En las redes sociales también se sabía que el
pescado estaba vendido y nosotros solo visionábamos una gala paripé.
Poco más puedo comentar que no se haya dicho ya en
los medios, si hasta tuvimos, después, Gran Hermano, el debate…, perdón, el
subconsciente es harto traicionero y lo traigo frito, tuvimos el comentario de
la final de Másterchef con momentos emotivos, repeticiones lacrimógenas, un
invitado polémico (¡trajeron a Gonzalito!), invitados del mundo de la
gastronomía, invitados de esos que uno no sabe qué pintan ahí y un poquito de
making off que siempre es curioso de ver.

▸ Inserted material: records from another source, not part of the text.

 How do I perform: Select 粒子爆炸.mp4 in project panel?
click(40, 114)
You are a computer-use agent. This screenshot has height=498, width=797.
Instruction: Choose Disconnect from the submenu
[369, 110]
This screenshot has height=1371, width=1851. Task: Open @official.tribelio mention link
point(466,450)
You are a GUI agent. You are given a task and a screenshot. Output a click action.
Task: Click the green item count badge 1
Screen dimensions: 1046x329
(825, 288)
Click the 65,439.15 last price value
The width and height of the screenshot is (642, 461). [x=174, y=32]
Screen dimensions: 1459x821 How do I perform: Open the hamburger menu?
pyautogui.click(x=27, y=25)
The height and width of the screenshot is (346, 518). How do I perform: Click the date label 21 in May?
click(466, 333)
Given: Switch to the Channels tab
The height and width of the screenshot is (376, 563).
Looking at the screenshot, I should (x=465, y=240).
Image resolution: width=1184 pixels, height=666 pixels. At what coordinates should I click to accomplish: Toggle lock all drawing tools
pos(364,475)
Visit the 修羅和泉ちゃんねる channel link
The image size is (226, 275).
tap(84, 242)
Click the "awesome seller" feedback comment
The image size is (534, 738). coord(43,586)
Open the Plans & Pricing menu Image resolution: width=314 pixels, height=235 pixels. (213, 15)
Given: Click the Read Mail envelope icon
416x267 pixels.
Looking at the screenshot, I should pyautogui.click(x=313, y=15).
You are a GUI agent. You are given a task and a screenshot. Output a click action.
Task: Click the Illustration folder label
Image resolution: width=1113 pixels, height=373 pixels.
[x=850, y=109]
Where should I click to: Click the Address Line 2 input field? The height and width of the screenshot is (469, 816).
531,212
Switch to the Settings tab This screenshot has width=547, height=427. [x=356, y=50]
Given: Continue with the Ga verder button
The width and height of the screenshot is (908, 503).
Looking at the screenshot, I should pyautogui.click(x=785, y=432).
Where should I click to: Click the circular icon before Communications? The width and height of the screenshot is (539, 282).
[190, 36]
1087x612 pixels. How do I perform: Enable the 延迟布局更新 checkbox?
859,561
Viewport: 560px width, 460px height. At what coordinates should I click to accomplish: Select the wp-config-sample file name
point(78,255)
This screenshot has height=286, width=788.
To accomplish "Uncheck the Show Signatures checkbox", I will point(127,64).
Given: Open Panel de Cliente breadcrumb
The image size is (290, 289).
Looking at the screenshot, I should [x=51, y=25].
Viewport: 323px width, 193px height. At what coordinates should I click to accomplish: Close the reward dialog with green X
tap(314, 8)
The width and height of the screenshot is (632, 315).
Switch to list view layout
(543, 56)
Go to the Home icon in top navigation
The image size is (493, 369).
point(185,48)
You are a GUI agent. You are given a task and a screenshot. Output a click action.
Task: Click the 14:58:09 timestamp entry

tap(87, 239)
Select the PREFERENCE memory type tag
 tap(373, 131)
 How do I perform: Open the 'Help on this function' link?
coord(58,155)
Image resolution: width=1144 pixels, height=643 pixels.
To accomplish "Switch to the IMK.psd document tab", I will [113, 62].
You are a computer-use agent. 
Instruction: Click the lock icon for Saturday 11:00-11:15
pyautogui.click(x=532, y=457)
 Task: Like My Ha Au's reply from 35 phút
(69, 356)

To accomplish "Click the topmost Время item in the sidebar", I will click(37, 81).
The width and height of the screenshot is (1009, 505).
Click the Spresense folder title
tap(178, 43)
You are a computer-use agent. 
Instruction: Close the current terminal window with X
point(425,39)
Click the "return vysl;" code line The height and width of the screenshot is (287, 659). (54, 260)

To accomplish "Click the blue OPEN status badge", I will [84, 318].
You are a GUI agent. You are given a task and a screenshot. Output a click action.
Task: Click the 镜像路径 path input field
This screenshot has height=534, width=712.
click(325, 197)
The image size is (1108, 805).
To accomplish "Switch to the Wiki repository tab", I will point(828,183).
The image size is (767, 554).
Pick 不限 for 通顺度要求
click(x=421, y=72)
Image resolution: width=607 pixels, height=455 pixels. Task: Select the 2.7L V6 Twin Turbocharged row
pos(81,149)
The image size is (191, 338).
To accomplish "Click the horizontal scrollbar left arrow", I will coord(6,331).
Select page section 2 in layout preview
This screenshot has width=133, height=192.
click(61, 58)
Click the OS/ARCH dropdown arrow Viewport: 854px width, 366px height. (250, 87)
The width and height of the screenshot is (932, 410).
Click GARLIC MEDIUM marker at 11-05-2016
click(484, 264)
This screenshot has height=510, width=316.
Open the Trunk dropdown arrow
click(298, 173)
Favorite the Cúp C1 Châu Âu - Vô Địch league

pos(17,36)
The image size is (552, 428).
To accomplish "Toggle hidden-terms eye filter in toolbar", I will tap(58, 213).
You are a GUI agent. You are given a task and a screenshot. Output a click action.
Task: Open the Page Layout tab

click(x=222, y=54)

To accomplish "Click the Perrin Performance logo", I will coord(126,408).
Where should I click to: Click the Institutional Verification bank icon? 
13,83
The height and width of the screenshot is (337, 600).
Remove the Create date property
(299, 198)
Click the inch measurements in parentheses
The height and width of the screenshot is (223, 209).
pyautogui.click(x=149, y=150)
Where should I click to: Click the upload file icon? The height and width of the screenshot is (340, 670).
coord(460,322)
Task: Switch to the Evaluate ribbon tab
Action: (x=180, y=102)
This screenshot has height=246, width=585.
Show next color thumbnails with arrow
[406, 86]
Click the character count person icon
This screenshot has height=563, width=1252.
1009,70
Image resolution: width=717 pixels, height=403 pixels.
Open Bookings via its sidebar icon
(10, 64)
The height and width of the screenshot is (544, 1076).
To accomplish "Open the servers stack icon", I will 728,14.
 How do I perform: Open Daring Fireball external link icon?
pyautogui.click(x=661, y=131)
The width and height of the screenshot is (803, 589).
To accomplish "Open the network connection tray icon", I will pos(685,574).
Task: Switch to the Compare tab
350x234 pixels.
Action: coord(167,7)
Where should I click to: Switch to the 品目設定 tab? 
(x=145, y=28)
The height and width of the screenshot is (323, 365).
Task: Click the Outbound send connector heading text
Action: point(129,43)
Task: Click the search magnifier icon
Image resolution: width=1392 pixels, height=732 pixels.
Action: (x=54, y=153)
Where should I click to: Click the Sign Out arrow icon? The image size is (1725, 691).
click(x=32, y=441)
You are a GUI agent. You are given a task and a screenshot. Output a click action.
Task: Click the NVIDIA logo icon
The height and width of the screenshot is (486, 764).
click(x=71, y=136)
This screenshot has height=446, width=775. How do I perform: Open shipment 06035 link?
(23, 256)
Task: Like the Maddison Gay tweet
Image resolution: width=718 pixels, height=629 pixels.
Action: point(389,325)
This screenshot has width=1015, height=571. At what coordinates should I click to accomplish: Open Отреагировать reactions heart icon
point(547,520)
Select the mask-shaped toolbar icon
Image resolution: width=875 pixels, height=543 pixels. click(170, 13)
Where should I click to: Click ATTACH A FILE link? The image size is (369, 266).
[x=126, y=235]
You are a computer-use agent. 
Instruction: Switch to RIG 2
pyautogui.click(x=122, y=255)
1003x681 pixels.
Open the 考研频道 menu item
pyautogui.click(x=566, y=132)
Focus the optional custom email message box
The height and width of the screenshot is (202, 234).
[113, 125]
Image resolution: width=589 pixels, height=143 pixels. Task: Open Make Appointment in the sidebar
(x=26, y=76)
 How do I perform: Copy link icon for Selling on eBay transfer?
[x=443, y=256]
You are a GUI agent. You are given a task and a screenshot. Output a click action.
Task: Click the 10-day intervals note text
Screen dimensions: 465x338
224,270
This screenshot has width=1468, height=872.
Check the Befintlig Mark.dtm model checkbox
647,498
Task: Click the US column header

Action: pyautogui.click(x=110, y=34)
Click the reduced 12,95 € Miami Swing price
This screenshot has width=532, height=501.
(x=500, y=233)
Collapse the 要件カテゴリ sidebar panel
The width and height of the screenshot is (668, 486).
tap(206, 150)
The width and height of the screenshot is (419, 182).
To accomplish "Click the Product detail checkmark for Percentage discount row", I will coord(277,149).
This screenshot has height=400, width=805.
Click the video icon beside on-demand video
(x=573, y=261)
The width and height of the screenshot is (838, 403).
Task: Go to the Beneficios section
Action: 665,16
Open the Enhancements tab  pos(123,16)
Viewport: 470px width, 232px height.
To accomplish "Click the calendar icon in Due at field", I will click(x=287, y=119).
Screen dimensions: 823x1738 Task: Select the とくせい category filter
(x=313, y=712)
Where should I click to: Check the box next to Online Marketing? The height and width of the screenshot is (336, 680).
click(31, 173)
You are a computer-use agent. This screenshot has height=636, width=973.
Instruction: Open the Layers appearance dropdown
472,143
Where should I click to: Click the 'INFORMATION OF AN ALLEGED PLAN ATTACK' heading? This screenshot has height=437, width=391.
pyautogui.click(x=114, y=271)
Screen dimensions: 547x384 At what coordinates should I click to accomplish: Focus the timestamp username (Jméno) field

Sin embargo, y como avisaba, todo esto no quiere
decir que demonice al programa, ni mucho menos. Solo digo que Masterchef me
resulta como un plato de macarrones con tomate de bote: una ambrosía que
cualquiera puede catar y que, por eso mismo, uno está harto de probar y conoce
perfectamente a lo que sabe así cambie la marca de la pasta, del tomate o del
queso rallado, atún o la proteína que se le quiera agregar. Esas sencillas
elaboraciones que, sea como sea, gustan y uno va comer siempre que se lo sirvan
sin empacharse.
Los que le tengan miedo a los carbohidratos o no les
apasione el mundo culinario, no lo van a degustar, pero a los que sí, aunque
nos lo sirvan con la pasta pasada de cocción, nos lo vamos a comer igual.
Así que, si no me cambian el jurado que es sabroso,
sabroso, y no lo digo solo por Jordi Cruz, que también, sino por las
intelectuales opiniones de Samantha Vallejo («es bonito», «está rico») y el
buen yantar y humor de Pepe Rodríguez, yo
me sigo declarando muy fan del programa y pienso ver todas las próximas
ediciones que hagan de él, tanto en la versión adulto como en la infantil.
Mientras tanto, pónganle sa… Perdón, es que el guión
de Eva González era muy bueno y siempre que veo una película que me gusta me
paso días repitiendo las frases míticas. Es como la canción del verano; ya se
me pasará cuando refresque un poco.
Pues sí, un poco cantado sí que estaba y eso que por los comentarios parecía que todo iba a favor de Mateo. En fin, me pareció un poco injusto.
ResponderEliminarGracias por tu aportación, María. La verdad es que yo también hubiera preferido otro resultado para la final. Me gustaba mucho más Mateo que Viki, a quién se la sudaba la alta cocina en la semifinal, según decía. Pero buscaban tres personajes mediáticos para las becas y, se ve, que este año ganara una mujer y así ha sido.